We have been getting ready for this trip for months. I noticed some anxiety creeping in last week about packing. How would I get everything into our suitcases? How would I keep it organized? And then there is Leah's tooth. Her front tooth has been dangling for a while now. Last week, I told her if it didn't come out before Monday I was taking her to the dentist for him to pull it out before China.
But you know what? I realized that I can't control Leah's tooth and make it come out (without a lot of blood and tears anyway). I can't pack the perfect suitcase either.
And there is so much freedom in letting go of those things. I will do my best with packing our bags. And we will keep wiggling Leah's tooth. But we will get on that plane just as we are - imperfect bags, dangling teeth, and all the other mess in our hearts. (update: Leah's tooth came out! fell out on it's own, wahoo!)

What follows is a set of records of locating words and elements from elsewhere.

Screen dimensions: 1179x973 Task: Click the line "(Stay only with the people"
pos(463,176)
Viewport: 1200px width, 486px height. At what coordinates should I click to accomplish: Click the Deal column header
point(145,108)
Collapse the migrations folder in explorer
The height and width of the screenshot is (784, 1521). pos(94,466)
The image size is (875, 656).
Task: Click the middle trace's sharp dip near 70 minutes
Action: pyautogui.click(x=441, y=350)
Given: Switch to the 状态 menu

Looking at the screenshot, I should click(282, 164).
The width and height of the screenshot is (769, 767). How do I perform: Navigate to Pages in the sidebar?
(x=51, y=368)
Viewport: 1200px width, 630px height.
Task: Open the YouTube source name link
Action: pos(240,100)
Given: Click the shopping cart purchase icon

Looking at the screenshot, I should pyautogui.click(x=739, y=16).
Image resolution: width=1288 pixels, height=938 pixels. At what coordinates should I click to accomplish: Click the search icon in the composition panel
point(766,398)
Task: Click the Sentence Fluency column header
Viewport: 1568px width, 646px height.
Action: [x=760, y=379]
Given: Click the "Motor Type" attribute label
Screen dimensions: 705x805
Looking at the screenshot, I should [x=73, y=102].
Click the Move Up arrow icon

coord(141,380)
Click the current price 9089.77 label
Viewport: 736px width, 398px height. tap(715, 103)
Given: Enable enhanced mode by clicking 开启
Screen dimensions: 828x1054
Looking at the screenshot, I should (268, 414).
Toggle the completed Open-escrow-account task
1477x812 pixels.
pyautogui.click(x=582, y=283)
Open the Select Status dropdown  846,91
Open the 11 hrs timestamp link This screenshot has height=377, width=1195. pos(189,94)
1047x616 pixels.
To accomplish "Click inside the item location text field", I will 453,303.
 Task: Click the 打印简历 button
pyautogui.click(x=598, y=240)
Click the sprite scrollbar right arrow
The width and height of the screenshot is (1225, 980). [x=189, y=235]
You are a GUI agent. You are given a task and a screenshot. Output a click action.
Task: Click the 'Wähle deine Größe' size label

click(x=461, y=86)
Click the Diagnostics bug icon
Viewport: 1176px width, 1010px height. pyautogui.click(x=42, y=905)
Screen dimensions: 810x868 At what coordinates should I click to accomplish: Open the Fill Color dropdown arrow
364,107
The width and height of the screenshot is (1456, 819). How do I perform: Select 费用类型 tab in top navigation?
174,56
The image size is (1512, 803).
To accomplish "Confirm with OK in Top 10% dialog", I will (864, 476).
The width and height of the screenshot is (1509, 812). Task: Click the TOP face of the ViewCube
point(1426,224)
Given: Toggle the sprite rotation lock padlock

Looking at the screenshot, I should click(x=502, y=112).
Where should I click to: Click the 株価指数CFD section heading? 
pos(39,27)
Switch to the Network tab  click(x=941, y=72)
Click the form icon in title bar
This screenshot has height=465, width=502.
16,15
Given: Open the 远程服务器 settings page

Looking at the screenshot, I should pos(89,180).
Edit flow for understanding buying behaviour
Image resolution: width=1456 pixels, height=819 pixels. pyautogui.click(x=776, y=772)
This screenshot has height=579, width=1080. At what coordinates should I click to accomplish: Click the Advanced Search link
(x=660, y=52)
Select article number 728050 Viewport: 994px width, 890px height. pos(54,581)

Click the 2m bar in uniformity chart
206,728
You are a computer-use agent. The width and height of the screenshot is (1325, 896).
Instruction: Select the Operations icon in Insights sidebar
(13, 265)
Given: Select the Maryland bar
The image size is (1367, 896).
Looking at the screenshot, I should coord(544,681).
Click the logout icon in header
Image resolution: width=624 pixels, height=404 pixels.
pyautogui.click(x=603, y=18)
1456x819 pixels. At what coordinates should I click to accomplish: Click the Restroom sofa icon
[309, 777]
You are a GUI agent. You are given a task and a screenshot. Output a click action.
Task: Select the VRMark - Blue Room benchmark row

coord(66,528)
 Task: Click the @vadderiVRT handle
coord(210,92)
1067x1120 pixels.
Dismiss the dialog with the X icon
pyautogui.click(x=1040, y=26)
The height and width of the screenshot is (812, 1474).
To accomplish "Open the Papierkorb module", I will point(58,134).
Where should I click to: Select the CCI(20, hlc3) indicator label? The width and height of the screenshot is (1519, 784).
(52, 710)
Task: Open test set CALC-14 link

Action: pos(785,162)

Because this isn't about having everything together. This adoption and this trip are all about Jesus. He adopted us as sons and the goodness and sweetness of that is too much for us to keep inside. It overflows out and compels us to act! If you see anything at all through our story, through Jack's adoption, see Jesus. His adoption of us cost far more than $30,000. He didn't do any fundraisers to pay our ransom. He gave his very self, poured out his own blood. And because of that, we are welcomed as sons of the Living True God who knows every hair on our heads. That is what this is about.